-- Start Exercise data --
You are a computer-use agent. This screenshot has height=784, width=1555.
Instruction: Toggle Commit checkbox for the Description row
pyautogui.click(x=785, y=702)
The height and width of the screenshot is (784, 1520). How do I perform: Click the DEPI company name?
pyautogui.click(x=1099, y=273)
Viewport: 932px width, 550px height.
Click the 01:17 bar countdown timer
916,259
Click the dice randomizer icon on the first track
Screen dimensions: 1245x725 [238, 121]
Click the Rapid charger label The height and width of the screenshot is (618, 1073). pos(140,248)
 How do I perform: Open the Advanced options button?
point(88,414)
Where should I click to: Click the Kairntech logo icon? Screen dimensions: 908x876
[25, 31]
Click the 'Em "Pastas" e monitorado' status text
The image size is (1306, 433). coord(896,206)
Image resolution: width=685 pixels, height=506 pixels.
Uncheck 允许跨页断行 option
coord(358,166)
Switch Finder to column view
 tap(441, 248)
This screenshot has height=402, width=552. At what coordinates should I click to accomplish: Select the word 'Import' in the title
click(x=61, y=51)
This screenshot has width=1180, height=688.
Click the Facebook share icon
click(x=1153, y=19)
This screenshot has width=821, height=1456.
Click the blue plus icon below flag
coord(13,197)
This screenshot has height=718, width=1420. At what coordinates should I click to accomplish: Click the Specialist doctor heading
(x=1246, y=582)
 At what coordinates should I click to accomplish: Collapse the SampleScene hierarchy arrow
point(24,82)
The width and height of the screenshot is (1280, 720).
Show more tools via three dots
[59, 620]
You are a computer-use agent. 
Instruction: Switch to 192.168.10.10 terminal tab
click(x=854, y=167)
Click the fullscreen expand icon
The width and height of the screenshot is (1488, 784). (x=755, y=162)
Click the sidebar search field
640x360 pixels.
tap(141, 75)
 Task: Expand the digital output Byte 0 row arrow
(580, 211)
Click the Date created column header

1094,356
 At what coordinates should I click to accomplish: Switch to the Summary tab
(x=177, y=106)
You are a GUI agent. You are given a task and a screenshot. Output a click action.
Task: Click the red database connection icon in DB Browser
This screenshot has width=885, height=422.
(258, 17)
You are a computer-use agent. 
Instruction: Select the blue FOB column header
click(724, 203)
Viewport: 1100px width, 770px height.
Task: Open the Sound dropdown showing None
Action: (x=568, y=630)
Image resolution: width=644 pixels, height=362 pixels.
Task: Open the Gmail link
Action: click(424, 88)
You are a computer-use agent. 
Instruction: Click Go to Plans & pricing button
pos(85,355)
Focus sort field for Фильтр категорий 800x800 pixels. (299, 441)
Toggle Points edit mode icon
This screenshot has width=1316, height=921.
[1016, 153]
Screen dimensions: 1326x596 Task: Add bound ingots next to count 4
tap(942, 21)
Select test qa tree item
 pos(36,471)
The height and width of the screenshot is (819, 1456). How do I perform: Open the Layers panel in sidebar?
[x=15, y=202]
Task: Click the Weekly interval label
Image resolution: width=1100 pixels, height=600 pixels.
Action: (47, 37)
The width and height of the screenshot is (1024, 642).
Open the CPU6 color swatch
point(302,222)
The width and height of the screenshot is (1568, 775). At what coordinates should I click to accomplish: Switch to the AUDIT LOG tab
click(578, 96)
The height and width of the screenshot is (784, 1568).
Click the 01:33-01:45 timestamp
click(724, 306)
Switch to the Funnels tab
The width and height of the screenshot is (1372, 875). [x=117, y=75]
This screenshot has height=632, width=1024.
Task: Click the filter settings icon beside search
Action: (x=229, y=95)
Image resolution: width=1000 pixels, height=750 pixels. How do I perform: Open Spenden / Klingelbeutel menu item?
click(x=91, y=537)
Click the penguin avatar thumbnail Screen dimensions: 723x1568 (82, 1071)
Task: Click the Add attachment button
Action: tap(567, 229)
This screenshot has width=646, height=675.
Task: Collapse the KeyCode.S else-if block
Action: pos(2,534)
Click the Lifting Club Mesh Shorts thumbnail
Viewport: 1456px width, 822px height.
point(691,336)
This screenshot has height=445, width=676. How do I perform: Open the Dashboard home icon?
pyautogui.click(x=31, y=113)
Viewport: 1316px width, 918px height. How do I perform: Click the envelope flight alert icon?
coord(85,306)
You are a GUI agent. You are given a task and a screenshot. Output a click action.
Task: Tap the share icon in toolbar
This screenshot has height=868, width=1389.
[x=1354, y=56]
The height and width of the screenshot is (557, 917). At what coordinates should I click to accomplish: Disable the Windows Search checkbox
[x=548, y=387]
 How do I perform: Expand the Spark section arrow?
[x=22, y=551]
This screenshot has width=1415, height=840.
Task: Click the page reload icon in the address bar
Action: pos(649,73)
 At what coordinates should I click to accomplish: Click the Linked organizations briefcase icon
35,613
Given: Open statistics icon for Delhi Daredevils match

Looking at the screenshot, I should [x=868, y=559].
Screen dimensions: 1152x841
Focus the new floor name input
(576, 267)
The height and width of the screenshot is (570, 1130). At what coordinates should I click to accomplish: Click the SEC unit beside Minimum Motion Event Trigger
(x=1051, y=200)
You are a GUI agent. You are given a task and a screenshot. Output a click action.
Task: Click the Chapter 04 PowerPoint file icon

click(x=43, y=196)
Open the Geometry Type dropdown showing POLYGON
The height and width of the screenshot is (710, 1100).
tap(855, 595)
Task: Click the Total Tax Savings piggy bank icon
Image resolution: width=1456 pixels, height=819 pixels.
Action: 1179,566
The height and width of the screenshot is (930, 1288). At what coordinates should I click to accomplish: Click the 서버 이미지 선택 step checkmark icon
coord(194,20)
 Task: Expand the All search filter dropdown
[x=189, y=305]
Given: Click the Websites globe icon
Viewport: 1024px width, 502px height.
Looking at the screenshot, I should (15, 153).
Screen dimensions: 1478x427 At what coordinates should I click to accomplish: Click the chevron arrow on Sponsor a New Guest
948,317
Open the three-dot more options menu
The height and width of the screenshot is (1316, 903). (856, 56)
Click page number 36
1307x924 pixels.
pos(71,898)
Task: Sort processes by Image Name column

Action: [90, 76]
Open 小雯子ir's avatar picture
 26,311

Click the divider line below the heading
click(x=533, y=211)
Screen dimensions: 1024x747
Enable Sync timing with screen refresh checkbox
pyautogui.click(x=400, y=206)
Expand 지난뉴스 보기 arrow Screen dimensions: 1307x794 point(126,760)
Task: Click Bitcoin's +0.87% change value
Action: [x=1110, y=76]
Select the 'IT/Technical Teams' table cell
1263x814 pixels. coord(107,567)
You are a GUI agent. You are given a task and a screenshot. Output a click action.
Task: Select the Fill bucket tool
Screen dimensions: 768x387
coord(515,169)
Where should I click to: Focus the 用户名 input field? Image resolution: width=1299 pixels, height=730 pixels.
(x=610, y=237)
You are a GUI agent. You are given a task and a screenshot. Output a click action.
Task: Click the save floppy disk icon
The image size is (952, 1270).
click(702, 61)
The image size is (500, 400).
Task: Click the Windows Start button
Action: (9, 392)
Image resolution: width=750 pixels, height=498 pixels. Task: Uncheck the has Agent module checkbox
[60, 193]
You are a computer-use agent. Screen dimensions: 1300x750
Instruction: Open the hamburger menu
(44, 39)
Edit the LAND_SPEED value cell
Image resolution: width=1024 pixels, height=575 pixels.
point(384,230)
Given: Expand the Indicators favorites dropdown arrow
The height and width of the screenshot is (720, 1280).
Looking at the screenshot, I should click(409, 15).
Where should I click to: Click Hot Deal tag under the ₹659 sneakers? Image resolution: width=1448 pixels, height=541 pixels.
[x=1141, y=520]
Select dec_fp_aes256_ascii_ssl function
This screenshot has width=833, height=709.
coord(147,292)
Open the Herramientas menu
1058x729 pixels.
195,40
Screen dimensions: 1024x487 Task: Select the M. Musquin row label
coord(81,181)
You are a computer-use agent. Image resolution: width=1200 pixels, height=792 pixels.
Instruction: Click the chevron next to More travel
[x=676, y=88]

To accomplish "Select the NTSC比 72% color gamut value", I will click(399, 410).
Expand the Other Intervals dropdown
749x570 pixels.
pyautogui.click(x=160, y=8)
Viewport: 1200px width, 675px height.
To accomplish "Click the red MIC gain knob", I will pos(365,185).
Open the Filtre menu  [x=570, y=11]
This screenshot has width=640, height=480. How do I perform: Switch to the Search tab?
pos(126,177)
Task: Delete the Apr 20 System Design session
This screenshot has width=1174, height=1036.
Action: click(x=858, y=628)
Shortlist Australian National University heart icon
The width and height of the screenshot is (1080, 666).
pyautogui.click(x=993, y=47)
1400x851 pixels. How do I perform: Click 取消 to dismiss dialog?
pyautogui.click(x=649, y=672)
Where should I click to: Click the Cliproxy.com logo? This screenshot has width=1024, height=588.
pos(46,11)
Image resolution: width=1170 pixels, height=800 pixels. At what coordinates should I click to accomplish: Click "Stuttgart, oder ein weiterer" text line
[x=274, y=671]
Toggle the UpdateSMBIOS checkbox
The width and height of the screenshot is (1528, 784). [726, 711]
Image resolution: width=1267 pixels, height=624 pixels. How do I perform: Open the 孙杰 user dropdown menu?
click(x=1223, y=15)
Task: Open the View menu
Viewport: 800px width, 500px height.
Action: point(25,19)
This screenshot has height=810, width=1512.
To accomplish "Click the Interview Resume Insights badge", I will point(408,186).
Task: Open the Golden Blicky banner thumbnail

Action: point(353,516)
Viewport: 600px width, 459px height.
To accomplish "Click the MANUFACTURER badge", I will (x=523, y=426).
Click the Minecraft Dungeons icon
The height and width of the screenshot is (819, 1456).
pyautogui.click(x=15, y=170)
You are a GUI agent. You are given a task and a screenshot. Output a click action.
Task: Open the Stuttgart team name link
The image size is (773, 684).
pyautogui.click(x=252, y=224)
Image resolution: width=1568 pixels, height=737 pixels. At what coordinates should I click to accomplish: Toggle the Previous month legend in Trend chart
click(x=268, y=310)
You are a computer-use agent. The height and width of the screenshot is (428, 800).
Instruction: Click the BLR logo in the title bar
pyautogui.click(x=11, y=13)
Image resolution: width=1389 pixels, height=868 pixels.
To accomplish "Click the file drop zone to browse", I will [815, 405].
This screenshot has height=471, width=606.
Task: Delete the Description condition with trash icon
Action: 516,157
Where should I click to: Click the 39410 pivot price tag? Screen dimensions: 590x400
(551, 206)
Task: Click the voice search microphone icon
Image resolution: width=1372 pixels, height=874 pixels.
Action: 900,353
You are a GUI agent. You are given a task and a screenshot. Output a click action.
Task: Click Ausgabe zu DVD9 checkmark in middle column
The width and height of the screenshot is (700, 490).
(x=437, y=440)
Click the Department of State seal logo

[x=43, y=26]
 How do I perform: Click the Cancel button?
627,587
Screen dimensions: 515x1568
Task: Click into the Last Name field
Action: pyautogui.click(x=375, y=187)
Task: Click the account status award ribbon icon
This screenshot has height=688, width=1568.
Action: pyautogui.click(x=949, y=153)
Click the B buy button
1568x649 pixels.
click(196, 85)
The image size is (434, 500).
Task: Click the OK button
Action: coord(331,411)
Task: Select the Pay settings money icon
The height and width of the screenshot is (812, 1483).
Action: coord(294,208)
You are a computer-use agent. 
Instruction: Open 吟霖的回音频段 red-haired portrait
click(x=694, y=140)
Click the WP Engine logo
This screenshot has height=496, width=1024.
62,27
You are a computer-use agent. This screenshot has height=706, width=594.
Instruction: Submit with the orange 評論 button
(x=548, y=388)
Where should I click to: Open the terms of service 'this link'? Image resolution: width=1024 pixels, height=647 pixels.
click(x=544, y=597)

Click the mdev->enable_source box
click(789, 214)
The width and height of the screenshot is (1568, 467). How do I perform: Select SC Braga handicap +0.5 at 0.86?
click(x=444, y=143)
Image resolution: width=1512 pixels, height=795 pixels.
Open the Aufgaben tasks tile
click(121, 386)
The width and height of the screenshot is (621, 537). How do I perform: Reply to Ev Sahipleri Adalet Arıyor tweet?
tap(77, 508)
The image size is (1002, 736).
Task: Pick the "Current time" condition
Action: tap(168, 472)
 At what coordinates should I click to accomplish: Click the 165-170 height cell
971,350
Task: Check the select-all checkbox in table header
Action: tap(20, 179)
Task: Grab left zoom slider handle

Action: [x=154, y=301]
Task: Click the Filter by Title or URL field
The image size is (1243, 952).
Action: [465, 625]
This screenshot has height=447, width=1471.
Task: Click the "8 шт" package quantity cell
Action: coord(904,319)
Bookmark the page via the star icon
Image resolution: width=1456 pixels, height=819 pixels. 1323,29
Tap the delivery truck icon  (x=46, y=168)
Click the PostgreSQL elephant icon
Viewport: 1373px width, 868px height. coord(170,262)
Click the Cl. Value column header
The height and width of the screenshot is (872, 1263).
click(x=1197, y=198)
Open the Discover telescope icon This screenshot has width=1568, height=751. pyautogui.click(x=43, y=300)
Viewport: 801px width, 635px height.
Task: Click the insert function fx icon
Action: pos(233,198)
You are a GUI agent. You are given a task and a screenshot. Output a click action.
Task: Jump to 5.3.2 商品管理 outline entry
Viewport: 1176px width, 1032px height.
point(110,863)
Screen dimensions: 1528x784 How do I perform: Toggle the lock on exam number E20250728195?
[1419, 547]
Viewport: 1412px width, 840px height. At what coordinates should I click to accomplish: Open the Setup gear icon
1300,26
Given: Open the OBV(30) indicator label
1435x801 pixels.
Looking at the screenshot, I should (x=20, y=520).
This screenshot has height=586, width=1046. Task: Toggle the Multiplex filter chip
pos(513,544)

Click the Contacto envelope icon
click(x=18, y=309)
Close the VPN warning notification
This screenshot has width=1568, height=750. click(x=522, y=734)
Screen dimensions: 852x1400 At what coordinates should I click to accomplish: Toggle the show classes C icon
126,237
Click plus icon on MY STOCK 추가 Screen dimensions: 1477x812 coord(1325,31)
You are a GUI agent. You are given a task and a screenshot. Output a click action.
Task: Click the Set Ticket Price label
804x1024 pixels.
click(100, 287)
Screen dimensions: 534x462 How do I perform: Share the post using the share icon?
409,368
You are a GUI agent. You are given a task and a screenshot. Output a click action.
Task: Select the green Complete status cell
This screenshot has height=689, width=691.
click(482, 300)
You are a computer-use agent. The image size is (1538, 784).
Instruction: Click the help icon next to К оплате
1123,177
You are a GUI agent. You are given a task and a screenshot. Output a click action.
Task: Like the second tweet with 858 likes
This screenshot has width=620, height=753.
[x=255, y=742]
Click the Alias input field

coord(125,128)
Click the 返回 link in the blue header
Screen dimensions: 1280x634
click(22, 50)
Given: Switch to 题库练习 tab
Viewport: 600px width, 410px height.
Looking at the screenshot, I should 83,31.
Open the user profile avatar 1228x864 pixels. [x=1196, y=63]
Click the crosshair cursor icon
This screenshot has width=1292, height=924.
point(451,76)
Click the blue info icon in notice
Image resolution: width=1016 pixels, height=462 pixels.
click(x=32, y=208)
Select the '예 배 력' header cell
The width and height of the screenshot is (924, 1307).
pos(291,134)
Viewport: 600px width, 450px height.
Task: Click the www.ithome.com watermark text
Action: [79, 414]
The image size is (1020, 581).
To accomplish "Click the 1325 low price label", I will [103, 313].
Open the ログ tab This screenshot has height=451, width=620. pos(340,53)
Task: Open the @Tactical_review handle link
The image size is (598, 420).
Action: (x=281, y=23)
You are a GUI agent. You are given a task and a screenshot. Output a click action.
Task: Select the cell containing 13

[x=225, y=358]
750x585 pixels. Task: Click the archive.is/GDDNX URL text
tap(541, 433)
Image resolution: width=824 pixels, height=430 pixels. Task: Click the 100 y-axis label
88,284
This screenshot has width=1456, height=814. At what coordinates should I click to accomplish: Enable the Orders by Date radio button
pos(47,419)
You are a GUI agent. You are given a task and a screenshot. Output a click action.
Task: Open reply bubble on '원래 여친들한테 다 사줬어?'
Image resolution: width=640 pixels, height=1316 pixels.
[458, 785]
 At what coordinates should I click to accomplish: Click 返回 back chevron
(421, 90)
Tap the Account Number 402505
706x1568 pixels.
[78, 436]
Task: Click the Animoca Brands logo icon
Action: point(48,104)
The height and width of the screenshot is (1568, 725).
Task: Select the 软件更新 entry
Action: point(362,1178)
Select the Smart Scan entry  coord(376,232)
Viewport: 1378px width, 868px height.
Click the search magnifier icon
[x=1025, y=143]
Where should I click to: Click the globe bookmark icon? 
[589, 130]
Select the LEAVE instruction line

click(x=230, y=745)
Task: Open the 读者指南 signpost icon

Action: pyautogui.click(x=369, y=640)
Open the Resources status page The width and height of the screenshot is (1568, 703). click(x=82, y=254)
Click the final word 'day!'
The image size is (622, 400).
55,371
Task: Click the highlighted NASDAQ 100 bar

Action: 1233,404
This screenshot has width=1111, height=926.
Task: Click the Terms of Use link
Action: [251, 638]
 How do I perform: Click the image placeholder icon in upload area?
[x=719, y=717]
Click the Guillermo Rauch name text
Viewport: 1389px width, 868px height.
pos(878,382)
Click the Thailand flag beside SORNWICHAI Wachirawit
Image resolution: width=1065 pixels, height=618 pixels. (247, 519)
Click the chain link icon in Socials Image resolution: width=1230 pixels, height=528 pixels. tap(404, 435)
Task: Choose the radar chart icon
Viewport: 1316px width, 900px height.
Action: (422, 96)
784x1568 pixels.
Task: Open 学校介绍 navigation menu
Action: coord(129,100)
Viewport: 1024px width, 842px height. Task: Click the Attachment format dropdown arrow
-- End Exercise data --
The exercise:
Convert the lines from the one containing "This screenshot has height=586, width=1046." through the one containing "[x=255, y=742]", both included, into a JSON list of strings with one string per line and blank lines omitted.

Expected answer:
[
  "This screenshot has height=586, width=1046. Task: Toggle the Multiplex filter chip",
  "pos(513,544)",
  "Click the Contacto envelope icon",
  "click(x=18, y=309)",
  "Close the VPN warning notification",
  "This screenshot has width=1568, height=750. click(x=522, y=734)",
  "Screen dimensions: 852x1400 At what coordinates should I click to accomplish: Toggle the show classes C icon",
  "126,237",
  "Click plus icon on MY STOCK 추가 Screen dimensions: 1477x812 coord(1325,31)",
  "You are a GUI agent. You are given a task and a screenshot. Output a click action.",
  "Task: Click the Set Ticket Price label",
  "804x1024 pixels.",
  "click(100, 287)",
  "Screen dimensions: 534x462 How do I perform: Share the post using the share icon?",
  "409,368",
  "You are a GUI agent. You are given a task and a screenshot. Output a click action.",
  "Task: Select the green Complete status cell",
  "This screenshot has height=689, width=691.",
  "click(482, 300)",
  "You are a computer-use agent. The image size is (1538, 784).",
  "Instruction: Click the help icon next to К оплате",
  "1123,177",
  "You are a GUI agent. You are given a task and a screenshot. Output a click action.",
  "Task: Like the second tweet with 858 likes",
  "This screenshot has width=620, height=753.",
  "[x=255, y=742]"
]